Les études anatomiques
ont mis en évidence la proximité entre les collecteurs lymphatiques
pancréatiques et le canal thoracique et ont montré la précocité de
l’envahissement lymphatique à ce niveau.
Lorsqu’une récidive
ganglionnaire survient lors du suivi du malade, elle est
exceptionnellement isolée ; elle s’accompagne dans près de 80 % des
cas d’une atteinte hépatique, dans plus de la moité des cas d’une
carcinose péritonéale, et/ou de métastases pulmonaires et dans un
quart des cas, de métastases osseuses.
L’étendue à donner au curage
ganglionnaire est donc discutée et un curage lymphatique
extensif ne semble actuellement bénéfique que chez les patients
ayant un envahissement ganglionnaire au moment de l’intervention.
Des survies à 5 ans après résection ont été rapportées en cas
d’envahissement ganglionnaire ; la découverte d’adénopathies
positives lors de la laparotomie ne constitue donc pas une contreindication
à l’exérèse.
Plusieurs arguments sont avancés pour
justifier cette attitude : la résection constitue le meilleur des
traitements palliatifs ; l’envahissement ganglionnaire parfois
suspecté lors du bilan préopératoire ne peut être affirmé qu’a
posteriori lors du contrôle histologique et des survies prolongées
sont toujours possibles.
2- Suites opératoires
:
Il y a une indiscutable relation entre l’expérience de l’équipe en
matière de pathologie pancréatique et la qualité des suites
opératoires.
Celles-ci demeurent grevées d’une lourde morbidité,
atteignant 25 à 40 % des cas.
La mortalité s’est considérablement
réduite au cours de ces dernières années, variant de 0 à
10 %. Le taux de réinterventions est cependant faible.

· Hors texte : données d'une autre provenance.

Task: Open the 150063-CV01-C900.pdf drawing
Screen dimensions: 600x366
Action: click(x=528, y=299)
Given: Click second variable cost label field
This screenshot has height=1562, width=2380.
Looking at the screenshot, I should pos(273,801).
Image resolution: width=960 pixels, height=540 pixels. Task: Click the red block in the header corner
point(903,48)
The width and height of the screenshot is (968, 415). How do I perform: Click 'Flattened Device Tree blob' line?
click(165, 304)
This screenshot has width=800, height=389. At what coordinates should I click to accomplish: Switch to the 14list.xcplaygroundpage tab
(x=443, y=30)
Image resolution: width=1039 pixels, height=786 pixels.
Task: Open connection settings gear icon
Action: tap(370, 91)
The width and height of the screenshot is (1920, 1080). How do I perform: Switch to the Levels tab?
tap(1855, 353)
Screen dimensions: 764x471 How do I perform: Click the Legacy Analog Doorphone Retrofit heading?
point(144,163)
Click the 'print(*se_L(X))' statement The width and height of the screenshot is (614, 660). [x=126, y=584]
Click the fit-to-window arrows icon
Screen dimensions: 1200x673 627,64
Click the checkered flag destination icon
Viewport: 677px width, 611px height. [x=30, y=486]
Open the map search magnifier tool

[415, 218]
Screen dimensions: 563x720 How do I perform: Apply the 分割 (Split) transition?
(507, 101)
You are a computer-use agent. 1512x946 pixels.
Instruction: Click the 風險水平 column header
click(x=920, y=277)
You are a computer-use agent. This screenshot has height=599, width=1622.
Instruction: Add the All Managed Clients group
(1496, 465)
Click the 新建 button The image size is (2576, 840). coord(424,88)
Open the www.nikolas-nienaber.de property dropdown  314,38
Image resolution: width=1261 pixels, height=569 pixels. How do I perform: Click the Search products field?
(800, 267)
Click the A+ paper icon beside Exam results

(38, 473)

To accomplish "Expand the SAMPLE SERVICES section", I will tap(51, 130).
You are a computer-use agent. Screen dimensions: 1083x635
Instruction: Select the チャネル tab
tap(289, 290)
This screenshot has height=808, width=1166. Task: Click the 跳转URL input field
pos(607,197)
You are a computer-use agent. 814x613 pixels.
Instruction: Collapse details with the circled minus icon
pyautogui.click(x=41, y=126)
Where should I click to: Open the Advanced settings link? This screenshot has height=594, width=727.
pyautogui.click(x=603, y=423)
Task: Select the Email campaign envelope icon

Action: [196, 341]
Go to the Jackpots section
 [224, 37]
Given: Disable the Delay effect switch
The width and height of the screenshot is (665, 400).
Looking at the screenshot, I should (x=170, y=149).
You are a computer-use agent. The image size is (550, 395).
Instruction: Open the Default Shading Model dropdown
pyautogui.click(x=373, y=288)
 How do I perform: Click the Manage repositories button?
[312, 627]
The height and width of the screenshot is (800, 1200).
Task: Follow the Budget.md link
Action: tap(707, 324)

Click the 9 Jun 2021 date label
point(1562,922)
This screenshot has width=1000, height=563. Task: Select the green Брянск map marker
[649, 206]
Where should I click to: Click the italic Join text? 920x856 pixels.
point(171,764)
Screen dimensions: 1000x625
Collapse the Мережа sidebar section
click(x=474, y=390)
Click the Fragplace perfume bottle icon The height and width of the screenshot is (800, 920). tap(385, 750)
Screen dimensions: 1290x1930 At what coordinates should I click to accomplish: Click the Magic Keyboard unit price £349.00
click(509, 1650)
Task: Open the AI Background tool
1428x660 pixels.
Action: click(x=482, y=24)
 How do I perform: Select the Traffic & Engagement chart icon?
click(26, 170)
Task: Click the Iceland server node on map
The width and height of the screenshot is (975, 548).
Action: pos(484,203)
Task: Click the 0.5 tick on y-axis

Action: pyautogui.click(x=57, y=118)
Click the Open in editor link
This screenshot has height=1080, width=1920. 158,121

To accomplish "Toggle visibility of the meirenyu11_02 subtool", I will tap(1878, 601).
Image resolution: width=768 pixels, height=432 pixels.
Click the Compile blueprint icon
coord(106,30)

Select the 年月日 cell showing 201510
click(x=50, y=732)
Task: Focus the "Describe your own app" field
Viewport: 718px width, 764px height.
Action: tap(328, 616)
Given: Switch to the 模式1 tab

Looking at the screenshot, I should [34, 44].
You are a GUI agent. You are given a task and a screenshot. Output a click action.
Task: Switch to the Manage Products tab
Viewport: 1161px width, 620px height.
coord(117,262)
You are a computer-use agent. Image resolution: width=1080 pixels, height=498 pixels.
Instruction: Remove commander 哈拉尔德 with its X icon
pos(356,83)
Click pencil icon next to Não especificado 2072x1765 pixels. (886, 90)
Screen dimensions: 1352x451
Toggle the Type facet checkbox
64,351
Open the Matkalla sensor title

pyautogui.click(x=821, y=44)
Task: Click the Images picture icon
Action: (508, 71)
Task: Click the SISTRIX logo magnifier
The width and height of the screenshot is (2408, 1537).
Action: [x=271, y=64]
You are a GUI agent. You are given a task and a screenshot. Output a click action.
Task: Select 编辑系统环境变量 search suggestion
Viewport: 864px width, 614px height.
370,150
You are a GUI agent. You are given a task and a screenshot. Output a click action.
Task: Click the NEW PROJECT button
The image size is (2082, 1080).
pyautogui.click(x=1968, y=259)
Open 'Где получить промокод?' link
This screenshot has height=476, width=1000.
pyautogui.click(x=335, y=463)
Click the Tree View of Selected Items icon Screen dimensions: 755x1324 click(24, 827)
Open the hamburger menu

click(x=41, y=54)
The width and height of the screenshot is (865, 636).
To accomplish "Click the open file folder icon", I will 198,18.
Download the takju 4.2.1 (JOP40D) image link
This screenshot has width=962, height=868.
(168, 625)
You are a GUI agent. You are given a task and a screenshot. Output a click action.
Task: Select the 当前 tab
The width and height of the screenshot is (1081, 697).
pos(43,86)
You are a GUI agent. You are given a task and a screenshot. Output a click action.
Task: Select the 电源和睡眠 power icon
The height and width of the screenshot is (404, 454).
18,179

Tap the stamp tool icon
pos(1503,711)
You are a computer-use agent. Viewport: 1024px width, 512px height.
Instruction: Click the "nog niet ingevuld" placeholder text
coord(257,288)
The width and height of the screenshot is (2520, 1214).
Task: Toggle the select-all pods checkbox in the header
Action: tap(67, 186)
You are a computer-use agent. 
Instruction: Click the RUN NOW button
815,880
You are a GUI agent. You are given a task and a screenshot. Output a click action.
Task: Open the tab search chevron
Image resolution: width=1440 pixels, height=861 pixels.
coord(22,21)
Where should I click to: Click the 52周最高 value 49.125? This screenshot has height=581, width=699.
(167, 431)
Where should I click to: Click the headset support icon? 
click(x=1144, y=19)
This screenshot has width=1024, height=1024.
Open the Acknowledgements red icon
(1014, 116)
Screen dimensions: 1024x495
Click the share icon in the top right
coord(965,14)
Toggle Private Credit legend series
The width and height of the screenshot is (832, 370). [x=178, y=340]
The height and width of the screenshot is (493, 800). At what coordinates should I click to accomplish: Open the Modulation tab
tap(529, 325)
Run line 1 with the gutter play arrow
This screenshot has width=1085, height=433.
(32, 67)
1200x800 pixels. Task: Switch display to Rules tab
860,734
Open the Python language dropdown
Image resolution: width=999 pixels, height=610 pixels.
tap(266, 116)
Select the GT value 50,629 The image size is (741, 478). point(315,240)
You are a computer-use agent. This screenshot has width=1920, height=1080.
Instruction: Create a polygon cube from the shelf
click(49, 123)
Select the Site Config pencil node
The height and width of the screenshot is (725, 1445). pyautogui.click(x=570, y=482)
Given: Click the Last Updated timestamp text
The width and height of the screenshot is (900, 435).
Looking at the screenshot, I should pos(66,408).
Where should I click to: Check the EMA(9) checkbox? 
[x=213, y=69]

Parmi toutes les complications potentielles, il faut citer :
– les complications septiques qui sont les plus fréquentes.
Leur
fréquence atteint 14 à 35 %. Les abcès intra-abdominaux
sont la plupart du temps traités avec succès par un drainage
percutané placé sous contrôle échographique ou
tomodensitométrique ;
– la fistule pancréatique est particulièrement redoutée.
Sa fréquence
est en moyenne de 12 à 15 %, quel que soit le type
d’anastomose pancréaticodigestive réalisé.
L’intubation de
l’anastomose paraît diminuer la fréquence des fuites
anastomotiques, mais ne met cependant pas à l’abri de cette
complication.
Dans le travail prospectif non contrôlé de Roder et
al, le taux de fistule dans le groupe d’anastomoses intubées
(6,5 %) demeure supérieur au taux de fistule rapporté sans
intubation dans la littérature.
Le traitement de cette fistule relève
le plus souvent d’une prise en charge médicale.
La prévention de
cette complication par l’administration de somatostatine ou de ses
analogues n’est pas clairement établie.
Un travail prospectif récent
de Yeo et al conclut à l’inefficacité de l’octréotide pour prévenir
la survenue de cette complication et pour diminuer la morbidité
générale de l’intervention ;
– la gastroplégie survient avec une fréquence de 10 %.
La
conservation du pylore pourrait réduire la fréquence de la gastroplégie postopératoire, alors que l’extension du curage
lymphatique aurait un effet délétère sur l’apparition de cette
complication.
La stimulation
de la motricité et de la vidange gastrique par l’érythromycine a été
bien établie et peut être un
traitement utile en cas de survenue de cette complication ;
– les hémorragies digestives ou intrapéritonéales surviennent dans
6 à 17 % des cas. Leur origine est généralement anastomotique gastrojéjunale.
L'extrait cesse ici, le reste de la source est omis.